われ均衡きんこうを抜ける間、次なる神の石はらぬ。

 だからなんじに、由緒ある古い火をささげよう。

 われも残念なのだ。その良い声が好きだったからな」



 刹那せつな、老人の影は素早く舞う。

 日がさす床を避け階段口を目指す。

 が、龍の口から真紅しんく猛焔もうえんが襲った。


     ◇

 

 さいはての海を見下ろす崖の上。

 驚愕きょうがくした顔で大灯台だいとうだいを見つめる、第一の民がいた。

 さまよえるエルフたちだ。


 女王、七色なないろきみ

 エルフの水、碧髪へきがみのアオイ。

 ふたりは共に長い髪を揺らし、不安げに手をつなぐ。

 背後では緊張した顔のエルベルト。

 第一の民らがかたずをのんで見守る。

 大灯台のとうろうに、巨大な龍の体がしがみついている。尻尾はうごめき、首は中に突っ込んでいる。

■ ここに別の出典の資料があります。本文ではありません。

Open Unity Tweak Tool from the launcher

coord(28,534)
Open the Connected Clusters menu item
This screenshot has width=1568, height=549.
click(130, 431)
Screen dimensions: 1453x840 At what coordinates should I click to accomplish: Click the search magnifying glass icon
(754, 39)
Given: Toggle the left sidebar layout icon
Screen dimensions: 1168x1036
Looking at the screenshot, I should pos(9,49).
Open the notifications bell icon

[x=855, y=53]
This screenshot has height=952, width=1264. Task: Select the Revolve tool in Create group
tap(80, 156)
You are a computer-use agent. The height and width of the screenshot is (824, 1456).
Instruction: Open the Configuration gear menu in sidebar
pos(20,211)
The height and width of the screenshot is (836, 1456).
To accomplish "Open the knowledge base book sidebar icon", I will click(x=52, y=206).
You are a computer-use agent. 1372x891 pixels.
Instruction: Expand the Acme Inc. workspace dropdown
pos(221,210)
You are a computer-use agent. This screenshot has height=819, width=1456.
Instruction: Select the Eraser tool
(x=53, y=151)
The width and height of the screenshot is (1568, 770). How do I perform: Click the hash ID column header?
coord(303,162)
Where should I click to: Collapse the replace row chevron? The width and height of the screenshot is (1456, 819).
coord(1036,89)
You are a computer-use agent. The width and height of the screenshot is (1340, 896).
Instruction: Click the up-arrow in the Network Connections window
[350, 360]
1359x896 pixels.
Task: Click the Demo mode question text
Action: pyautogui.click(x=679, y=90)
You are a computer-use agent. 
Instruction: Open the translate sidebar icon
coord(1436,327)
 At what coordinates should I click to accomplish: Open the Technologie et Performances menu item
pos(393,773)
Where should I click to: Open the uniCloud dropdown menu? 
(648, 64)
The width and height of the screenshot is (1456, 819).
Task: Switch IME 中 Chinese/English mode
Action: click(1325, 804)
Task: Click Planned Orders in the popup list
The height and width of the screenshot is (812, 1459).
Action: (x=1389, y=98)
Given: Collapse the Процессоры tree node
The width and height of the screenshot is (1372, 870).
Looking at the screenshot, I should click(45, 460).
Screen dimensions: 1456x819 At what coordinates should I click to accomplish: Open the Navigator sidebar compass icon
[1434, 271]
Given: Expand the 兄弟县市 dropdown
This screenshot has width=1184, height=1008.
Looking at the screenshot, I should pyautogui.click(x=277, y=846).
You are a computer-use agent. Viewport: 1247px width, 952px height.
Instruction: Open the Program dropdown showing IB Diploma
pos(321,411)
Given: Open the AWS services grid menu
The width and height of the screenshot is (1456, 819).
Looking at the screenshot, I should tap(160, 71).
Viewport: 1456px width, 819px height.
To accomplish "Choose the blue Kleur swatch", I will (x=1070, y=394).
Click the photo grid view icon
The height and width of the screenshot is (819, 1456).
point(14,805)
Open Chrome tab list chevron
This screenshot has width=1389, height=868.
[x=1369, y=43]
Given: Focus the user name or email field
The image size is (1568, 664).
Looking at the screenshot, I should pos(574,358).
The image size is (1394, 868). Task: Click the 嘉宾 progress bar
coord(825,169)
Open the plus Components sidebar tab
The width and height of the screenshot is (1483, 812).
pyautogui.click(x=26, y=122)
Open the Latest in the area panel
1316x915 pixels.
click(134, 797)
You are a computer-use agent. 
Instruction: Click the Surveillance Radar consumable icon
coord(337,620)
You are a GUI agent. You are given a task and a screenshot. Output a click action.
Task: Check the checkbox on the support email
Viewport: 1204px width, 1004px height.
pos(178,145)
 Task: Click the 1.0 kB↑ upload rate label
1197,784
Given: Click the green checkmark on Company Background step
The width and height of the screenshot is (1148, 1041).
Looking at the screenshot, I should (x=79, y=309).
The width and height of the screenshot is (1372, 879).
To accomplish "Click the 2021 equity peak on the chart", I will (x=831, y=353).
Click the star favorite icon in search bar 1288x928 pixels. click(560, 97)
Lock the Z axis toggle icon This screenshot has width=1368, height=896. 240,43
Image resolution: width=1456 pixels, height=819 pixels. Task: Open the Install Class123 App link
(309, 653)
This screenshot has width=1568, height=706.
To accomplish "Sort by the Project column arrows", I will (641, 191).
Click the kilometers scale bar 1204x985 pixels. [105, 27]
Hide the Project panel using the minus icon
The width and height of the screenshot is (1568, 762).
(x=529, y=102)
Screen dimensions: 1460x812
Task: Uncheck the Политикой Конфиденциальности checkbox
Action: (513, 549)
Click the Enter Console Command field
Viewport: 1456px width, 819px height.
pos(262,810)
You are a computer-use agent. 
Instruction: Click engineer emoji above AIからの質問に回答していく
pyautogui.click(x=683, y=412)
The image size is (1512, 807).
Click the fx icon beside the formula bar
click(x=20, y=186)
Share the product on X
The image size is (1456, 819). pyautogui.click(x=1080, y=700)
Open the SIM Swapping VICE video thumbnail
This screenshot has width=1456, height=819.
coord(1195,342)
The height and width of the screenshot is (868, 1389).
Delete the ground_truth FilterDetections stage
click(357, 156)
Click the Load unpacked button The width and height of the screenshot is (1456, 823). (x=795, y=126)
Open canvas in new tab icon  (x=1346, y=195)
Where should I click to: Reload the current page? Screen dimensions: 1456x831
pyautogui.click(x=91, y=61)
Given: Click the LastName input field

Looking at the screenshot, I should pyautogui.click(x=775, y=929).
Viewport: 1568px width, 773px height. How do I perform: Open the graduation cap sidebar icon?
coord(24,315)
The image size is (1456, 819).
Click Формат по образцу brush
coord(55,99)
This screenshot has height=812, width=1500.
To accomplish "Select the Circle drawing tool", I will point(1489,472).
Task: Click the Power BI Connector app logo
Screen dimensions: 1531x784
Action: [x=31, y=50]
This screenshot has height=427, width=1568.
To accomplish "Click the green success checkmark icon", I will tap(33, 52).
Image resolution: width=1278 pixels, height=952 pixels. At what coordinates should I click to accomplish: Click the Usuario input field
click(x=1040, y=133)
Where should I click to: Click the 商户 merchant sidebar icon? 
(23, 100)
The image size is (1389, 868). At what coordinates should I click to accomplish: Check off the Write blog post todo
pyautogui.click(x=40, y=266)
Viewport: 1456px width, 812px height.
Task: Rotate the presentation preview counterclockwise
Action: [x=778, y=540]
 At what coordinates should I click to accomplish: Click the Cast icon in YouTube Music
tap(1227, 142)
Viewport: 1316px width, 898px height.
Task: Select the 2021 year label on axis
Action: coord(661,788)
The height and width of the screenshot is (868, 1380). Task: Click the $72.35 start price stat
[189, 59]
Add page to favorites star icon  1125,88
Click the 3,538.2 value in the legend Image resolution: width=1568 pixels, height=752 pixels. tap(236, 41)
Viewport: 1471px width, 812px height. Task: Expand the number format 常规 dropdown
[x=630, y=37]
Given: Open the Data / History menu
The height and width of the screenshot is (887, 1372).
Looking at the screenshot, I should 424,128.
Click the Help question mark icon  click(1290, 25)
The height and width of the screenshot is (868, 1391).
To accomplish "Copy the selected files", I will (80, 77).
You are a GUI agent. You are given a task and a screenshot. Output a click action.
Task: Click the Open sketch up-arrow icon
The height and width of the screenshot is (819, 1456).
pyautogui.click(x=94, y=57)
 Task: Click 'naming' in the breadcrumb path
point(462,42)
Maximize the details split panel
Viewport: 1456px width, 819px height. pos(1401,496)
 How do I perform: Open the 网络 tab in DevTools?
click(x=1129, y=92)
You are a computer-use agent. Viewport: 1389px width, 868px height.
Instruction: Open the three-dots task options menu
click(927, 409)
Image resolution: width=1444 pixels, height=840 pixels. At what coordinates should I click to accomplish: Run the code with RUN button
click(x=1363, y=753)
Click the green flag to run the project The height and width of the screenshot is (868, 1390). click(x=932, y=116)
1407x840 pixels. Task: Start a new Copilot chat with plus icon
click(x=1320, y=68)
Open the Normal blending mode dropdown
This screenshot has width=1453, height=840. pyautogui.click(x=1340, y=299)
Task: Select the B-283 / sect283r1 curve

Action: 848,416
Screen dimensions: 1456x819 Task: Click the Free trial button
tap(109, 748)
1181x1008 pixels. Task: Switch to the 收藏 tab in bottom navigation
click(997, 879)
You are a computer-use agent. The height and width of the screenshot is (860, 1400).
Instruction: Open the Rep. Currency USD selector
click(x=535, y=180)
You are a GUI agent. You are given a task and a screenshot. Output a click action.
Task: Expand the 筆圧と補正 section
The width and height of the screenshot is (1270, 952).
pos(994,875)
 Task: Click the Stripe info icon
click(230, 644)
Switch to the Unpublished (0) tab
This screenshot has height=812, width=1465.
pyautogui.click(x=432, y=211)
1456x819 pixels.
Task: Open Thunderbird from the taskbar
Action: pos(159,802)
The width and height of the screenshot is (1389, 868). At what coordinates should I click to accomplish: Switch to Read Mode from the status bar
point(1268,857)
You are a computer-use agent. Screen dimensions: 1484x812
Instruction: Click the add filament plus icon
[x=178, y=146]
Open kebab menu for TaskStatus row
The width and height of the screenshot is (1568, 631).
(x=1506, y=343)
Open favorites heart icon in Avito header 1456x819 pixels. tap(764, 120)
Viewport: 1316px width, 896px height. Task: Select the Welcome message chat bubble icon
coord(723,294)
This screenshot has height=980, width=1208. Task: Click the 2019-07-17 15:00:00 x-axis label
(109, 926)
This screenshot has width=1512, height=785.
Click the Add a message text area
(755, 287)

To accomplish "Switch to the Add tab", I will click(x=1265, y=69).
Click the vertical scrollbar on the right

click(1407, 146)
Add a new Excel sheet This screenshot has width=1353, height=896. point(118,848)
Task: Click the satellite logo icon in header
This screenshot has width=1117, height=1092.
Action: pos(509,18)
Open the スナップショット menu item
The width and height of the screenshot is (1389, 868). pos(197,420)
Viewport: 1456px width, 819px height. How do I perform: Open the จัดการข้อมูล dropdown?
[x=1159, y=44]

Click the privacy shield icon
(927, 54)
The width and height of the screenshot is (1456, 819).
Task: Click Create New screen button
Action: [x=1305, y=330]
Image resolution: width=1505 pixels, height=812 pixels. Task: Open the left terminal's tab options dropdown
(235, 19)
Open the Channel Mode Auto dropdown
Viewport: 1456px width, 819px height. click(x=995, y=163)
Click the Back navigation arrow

 それより前、氷雪から白い炎が吹き出したときエルフたちは歓喜したものだ。

 だが、突如あらわれた赤い巨龍に度肝どぎもを抜かれた。


 しばらくたって。

 待ちきれなくて女王は、娘の手をにぎる。


「我らの精霊よ。どうしたことでしょ––––」


 とたん、轟音ごうおん

 アオイの瞳が赤く反射した。


 真っ赤な火柱が、とうろうを飛び出し海をはしる。

 灼熱しゃくねつの閃光が海面にうつる。

 まるでよみがえった、灯台のだ。

 壮大な火炎かえんは、灯台の屋根をおおう氷雪までかした。


     ◇


 視界をうめる炎にマルコは取り乱す。

 だが白い炎が包むアカネがふり向き、微笑んだ。

 すると、マルコの身体からだ白炎はくえんが包み、熱がやわらぐ。


 ふいに叫ぶ者がしがみつく。


「あぁぢぢぢッ!」


 マルコが目を落とすと、真っ黒な顔のバールがいた。



 アルは、エレノアが唱えた水の球体の中にいた。

 火の粉は飛ぶが、水が絶え間なく周りを流れ、なんとかしのげる。

 ふうと一息ついて、巫女みこに目をやる。


 だがエレノアは、胸をおさえ赤面。


「リリーって……オトナだったのね」


 アルは、前に龍を胸に抱いた彼女をうまくなぐさめる言葉が浮かばず、頭をかいた。

 ふと鋭い目で叫ぶ。


「マルコ! 終わった!」



 マルコとアルたちは、炎がんだ柱に急ぎ駆け寄る。

 魔の氷はけ、篝火かがりび置き場はむき出しだがまだれている。

 炎が吹いた雪壁はなくなり、灯台の柱の間から青空とあおい海が見えた。


 古代こだいひと痕跡こんせきは全く、なんの跡形あとかたもなく消えていた。


 仲間はみな、呆然ぼうぜんとした顔を、巨大な龍に向ける。


「さあ、帰るぞ」


 火龍ストラグルは渋い声を響かせ言った。